Cronaca

Trento: insegnante gay discriminata, giudice condanna scuola cattolica paritaria

Mai finora un giudice italiano aveva emesso una sentenza del genere. Una prof omosessuale ha vinto la sua battaglia e un istituto paritario cattolico è stato condannato. La donna era stata discriminata dall’istituto Figlie del Sacro Cuore di Gesù di Trento per il suo orientamento sessuale ed ora, un giudice del lavoro di Rovereto le ha dato ragione, condannando l’istituto a versarle 25.000 euro per i danni patrimoniali e non patrimoniali subiti; la scuola paritaria cattolica dovrà anche versare 1.500 euro alla Cgil di Trento e all’Associazione radicale Certi diritti. Il magistrato ha riconosciuto la “condotta discriminatoria” nei confronti dell’insegnante gay. Ecco uno stralcio della sentenza che ha condannato la scuola trentina:

“La presunta omosessualità dell’insegnante nulla aveva a che vedere con la sua adesione o meno al progetto educativo della scuola. Ogni lavoratore potenzialmente interessato all’assunzione presso l’istituto è colpito dall’atteggiamento della scuola.

L’avvocato della prof, che comunque ha voluto mantenere l’anonimato, ha accolto entusiasticamente la sentenza:

“Questa decisione fissa un punto chiaro: i datori di lavoro di ispirazione religiosa o filosofica non possono sottoporre i propri lavoratori ad interrogatori sulla loro vita privata o discriminarli per le loro scelte di vita.

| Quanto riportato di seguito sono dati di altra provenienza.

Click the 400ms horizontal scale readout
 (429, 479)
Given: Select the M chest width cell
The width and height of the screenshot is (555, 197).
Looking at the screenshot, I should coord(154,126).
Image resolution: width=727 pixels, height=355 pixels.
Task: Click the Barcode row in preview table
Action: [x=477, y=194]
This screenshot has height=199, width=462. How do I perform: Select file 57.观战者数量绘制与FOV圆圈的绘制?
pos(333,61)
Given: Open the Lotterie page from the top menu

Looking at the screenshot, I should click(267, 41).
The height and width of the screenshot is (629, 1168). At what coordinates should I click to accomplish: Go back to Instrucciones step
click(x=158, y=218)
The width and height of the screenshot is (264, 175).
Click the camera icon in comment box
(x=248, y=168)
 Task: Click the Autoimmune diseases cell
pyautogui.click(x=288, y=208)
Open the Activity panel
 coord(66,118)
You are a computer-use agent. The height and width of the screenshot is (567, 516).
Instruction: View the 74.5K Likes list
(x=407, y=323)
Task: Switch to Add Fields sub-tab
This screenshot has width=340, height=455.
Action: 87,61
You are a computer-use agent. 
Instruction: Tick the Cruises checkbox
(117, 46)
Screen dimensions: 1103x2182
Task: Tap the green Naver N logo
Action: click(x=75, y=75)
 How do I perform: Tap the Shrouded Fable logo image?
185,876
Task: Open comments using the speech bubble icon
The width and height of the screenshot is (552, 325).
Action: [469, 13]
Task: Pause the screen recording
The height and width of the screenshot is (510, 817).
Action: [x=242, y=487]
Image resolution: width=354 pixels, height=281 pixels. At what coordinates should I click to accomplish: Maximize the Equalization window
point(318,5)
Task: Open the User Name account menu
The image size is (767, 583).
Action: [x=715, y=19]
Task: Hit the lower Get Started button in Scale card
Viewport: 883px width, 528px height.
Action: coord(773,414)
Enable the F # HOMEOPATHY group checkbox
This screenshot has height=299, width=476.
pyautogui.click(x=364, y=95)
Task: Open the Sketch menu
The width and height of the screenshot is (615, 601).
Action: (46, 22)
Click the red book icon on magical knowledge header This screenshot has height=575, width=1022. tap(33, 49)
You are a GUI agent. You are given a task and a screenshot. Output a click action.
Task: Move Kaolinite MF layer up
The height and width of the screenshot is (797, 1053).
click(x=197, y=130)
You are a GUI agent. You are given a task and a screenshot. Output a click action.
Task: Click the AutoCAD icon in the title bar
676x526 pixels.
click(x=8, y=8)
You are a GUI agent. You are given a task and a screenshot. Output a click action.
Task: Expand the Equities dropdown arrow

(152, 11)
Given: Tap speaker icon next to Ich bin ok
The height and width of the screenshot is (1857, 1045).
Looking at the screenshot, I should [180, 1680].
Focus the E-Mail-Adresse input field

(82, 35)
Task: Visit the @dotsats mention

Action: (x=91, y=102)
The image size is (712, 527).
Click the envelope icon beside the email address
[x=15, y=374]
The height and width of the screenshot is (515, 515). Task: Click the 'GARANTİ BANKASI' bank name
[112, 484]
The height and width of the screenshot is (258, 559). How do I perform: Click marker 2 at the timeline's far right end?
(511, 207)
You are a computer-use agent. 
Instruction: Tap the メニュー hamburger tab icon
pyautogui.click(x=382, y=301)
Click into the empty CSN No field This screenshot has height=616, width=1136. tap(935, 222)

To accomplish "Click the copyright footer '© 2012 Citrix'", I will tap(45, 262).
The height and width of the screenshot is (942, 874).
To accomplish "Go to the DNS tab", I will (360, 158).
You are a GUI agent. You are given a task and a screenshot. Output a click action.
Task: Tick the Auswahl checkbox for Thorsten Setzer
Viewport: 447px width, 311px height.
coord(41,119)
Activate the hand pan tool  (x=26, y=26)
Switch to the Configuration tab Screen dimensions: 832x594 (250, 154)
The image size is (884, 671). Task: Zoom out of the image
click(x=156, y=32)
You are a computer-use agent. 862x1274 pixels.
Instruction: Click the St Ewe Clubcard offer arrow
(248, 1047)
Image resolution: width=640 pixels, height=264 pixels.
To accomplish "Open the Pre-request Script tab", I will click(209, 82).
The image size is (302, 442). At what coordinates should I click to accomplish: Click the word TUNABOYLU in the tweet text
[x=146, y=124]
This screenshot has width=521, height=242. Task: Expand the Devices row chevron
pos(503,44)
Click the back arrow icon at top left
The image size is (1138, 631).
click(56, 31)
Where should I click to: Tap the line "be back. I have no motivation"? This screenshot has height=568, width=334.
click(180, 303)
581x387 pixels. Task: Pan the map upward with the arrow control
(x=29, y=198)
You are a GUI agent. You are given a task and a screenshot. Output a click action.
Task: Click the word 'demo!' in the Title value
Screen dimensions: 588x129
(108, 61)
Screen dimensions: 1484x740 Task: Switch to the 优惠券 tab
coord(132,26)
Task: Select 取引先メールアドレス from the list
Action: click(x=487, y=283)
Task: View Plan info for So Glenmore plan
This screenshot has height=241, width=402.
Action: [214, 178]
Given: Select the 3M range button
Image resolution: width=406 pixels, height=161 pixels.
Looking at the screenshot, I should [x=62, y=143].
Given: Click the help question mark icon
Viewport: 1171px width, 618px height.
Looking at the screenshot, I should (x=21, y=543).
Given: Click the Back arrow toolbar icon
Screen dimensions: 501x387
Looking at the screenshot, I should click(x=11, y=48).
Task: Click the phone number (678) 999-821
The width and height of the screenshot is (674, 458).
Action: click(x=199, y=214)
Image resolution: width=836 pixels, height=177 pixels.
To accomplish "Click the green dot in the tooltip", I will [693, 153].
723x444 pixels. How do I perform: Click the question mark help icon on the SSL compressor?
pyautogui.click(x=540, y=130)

L’uso di contraccettivi, scelte come la convivenza, il divorzio, l’aborto, sono decisioni fra le più intime che una persona può compiere e non possono riguardare il datore di lavoro.

E’ costato caro, dunque, alla scuola cattolica paritaria di Trento non rinnovare il contratto di lavoro all’insegnante gay a causa del suo orientamento sessuale. La prof ha rivelato che la responsabile dell’istituto, suor Eugenia Libratore, la convocò nel suo ufficio per chiederle delucidazioni riguardo al suo orientamento sessuale, visto che aveva sentito parlare della sua omosessualità. Non solo, la religiosa avrebbe detto alla donna che avrebbe potuto anche rinnovarle il contratto, purché lei avesse affermato che l’omosessualità è una malattia e quindi va curata. Una storia allucinante, grave, che la dice lunga sull’atteggiamento di certi istituti religiosi nei confronti degli omosessuali.